Thanks for the discussion.

As discussed in chapter 6 of Bayesian Data Analysis, I much prefer continuous model expansion to discrete model averaging (the so-called BMA).

Regarding your other point, my impression from glancing at Kelly's articles was that he is interested in "theory choice problems" and "finding the true answer to a scientific question when the answers are theories or models." Neither of these really fit the social-science research that I do most of the time.

That said, I can well believe that his ideas and methods could be useful. After all, I use the normal distribution all the time, and I don't think that's correct either.

Andrew: Thank you. This discussion has really motivated me move some of your books (esp. Bayesian Data Analysis) off of my 'to read' list and into my hands!

John, Thanks so much for the links and well written explanations. Do you lurk at overcomingbias.com or lesswrong.com? Your comments would be greatly appreciated there.

Michael: You are too kind. I do lurk on both of those sites, but my extended engagement on either site would likely be as an interested critic—I am skeptical of many of the strong claims made by philosophical Bayesians , Libertarians, Transhumanists, Futurists and Futarchists, though I am fascinated by all of these positions.
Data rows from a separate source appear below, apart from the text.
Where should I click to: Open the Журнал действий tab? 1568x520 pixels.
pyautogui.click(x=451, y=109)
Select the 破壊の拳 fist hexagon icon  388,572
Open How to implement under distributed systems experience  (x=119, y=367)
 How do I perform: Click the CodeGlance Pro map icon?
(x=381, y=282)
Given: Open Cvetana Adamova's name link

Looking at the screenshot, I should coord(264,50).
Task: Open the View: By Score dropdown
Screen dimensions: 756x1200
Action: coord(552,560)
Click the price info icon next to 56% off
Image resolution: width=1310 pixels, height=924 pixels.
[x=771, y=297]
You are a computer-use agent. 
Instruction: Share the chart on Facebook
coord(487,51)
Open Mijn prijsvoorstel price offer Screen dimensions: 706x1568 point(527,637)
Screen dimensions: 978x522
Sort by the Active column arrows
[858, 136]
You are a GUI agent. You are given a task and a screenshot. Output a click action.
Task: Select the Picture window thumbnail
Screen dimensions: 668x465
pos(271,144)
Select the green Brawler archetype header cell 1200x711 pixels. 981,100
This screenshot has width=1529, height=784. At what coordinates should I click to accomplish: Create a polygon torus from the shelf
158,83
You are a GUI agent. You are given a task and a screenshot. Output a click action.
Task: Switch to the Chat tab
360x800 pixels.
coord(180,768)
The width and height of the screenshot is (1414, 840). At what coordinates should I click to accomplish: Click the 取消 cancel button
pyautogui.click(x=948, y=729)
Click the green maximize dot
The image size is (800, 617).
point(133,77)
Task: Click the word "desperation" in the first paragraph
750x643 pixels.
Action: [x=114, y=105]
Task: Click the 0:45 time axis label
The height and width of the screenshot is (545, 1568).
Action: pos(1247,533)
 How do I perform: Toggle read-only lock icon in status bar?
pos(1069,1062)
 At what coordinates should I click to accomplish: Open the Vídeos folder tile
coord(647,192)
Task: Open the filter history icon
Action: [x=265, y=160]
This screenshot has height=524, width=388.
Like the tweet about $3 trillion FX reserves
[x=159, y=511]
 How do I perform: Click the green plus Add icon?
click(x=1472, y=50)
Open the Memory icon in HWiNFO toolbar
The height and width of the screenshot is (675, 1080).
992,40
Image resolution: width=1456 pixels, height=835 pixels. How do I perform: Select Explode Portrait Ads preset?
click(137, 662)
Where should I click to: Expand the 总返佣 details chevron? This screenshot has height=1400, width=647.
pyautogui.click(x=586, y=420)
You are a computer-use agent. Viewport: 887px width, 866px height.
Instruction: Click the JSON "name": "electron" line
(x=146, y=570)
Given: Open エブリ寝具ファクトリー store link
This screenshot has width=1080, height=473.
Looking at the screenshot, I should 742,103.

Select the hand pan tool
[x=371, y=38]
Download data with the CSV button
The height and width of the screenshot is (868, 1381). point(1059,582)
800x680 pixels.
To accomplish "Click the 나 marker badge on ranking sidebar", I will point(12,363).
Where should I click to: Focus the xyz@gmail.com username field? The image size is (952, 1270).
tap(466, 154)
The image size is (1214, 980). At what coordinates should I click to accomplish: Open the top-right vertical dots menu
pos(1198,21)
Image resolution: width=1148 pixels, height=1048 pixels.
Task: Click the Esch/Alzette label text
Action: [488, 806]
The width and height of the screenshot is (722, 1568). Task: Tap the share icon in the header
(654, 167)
Would a professional statistician care to comment on the possible relationship of the Razor to things like the Akaike Information Criterion (AIC), the corresponding Bayes Information Criterion (BIC, which I believe is essentially equivalent), and notions like divergence measures to the problem of model selection? Sure, in the narrow there's Likelihood, but that may have problems.

Thanks.

Jan: I would not call myself a professional statistician, though I do work in Business Intelligence and other applied areas, however I would refer you to Forster's "The New Science of Simplicity" from A. Zellner, H. A. Keuzenkamp, and M. McAleer's

Simplicity, Inference and Modelling. Forster does an admirable job of summarizing AIC and BIC, while defending AIC, in particular. They are not, by the way, equivalent– though they both discount as a function of free parameters, their scoring rules and their asymptotic behavior are quite distinct, for instance.Thanks much, John. I'll have a careful look.

An additional thought/question, prompted by John Taylor's use of the words "asymptotic behavior": Suppose the number of observations is constrained to be two million or more. How does that change approaches or emphasis within curve fitting and model construction, given typical human standards for knowing and certainty? Are things just done the Same Old Way?